**EXERCISE REQUIREMENTS**
Search the entries below for "badge" and copy each matching line.

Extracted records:
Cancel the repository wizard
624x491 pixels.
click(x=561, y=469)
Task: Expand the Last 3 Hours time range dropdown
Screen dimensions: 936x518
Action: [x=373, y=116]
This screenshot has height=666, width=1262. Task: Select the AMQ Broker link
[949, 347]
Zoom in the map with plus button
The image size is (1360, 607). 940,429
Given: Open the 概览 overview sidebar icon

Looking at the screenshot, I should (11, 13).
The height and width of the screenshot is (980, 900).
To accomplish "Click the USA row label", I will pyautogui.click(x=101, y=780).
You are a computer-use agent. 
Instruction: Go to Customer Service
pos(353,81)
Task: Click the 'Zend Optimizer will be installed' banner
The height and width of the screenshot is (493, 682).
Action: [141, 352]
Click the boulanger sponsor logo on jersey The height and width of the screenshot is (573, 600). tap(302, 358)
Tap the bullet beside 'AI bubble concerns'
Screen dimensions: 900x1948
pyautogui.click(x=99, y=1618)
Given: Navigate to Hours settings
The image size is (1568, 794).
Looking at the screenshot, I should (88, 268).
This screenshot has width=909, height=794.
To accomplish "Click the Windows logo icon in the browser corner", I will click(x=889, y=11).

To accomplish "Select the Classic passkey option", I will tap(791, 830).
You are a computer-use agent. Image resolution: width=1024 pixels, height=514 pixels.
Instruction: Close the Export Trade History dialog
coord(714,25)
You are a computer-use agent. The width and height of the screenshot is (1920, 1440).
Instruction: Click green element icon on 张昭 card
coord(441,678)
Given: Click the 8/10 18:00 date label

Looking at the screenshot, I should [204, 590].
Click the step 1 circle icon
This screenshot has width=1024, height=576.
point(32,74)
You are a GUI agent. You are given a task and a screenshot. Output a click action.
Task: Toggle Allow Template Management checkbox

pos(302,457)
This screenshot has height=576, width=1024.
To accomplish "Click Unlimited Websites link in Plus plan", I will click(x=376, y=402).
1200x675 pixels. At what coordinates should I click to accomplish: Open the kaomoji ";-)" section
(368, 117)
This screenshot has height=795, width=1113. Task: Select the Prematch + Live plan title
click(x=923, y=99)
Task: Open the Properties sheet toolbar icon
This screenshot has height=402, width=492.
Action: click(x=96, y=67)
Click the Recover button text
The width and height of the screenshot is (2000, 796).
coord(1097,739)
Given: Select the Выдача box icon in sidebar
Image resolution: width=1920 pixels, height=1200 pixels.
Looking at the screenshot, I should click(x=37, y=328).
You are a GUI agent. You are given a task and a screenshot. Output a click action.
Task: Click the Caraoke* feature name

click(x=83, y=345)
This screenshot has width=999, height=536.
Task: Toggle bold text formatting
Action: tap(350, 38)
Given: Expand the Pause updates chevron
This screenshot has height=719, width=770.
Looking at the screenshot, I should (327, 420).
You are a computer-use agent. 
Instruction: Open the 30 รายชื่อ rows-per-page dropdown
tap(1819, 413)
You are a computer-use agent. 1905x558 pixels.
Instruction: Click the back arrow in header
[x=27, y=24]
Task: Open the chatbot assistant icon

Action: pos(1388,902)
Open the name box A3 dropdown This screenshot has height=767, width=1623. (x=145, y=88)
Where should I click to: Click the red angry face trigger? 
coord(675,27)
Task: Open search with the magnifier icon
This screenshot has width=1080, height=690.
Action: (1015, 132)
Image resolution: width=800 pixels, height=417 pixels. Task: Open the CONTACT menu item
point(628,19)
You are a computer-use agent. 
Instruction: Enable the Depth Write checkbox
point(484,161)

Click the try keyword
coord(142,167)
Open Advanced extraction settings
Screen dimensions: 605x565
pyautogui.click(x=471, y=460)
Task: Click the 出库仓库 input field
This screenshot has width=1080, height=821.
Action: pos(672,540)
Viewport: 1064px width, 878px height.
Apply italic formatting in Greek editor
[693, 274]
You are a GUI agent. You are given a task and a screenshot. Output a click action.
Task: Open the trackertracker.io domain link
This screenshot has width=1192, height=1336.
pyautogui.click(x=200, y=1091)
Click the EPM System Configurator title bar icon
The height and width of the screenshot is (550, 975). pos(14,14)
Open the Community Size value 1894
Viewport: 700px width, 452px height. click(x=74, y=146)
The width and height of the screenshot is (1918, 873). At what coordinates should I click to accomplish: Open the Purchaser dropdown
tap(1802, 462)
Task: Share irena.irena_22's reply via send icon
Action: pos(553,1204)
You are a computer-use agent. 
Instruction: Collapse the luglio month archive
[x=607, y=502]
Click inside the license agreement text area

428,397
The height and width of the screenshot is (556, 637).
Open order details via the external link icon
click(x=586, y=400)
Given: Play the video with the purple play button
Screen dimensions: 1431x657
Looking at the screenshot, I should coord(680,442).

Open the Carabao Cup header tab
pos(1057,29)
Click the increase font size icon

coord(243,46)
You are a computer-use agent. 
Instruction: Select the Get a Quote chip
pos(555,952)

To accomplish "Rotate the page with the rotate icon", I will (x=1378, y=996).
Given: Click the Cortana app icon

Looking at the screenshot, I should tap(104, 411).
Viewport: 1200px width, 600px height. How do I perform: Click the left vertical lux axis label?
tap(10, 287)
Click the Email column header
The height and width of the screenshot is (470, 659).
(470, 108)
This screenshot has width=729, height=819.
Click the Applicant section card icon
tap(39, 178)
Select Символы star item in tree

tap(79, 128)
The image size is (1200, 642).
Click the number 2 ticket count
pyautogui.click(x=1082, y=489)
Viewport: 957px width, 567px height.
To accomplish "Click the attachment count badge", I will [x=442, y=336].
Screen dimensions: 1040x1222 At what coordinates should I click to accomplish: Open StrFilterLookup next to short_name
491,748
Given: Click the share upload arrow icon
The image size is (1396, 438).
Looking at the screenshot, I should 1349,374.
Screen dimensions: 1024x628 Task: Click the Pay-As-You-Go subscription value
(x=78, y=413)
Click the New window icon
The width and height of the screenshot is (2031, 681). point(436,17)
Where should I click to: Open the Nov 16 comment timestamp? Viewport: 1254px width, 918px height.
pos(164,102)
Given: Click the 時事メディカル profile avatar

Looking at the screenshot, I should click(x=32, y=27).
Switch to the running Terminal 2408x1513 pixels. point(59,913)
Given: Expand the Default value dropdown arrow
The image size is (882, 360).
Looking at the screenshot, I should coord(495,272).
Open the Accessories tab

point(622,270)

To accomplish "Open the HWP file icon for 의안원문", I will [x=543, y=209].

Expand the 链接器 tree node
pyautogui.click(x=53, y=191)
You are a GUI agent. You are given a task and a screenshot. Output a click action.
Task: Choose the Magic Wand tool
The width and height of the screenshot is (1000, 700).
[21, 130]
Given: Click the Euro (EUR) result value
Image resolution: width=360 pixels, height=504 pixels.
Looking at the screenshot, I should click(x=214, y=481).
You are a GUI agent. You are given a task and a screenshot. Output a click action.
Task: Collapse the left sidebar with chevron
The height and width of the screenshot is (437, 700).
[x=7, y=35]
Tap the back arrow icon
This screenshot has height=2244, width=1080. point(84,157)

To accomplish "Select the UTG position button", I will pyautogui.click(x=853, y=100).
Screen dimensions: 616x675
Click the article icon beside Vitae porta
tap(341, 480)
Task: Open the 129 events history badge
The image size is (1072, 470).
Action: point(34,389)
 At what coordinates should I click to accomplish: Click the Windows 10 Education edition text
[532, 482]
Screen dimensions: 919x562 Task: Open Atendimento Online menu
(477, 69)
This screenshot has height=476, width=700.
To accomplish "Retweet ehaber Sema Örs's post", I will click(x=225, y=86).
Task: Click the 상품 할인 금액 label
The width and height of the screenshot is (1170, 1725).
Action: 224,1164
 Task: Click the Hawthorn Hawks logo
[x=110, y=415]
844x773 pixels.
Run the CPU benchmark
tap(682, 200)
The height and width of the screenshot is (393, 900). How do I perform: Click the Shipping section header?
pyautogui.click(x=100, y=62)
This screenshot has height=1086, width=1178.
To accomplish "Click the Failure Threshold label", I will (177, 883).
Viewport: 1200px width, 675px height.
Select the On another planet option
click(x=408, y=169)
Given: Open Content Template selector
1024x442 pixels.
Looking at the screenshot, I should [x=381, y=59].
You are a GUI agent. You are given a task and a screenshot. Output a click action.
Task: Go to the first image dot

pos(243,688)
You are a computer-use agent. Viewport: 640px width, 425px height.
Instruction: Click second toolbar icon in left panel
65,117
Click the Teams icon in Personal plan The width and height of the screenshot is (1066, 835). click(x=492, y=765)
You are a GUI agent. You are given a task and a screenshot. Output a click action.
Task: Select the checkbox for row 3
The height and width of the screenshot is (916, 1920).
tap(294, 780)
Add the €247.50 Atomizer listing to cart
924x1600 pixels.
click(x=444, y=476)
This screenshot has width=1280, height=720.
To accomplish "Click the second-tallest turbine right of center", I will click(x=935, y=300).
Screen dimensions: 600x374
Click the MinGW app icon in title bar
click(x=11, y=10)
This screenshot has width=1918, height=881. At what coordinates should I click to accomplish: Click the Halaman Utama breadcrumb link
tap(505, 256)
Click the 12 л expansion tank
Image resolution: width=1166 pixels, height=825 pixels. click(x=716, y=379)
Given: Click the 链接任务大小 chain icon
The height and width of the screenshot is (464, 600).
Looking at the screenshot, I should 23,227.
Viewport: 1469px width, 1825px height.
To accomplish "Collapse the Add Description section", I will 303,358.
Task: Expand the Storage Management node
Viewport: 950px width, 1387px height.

**SOLUTION TO THIS PROBLEM**
To accomplish "Click the attachment count badge", I will [x=442, y=336].
Task: Open the 129 events history badge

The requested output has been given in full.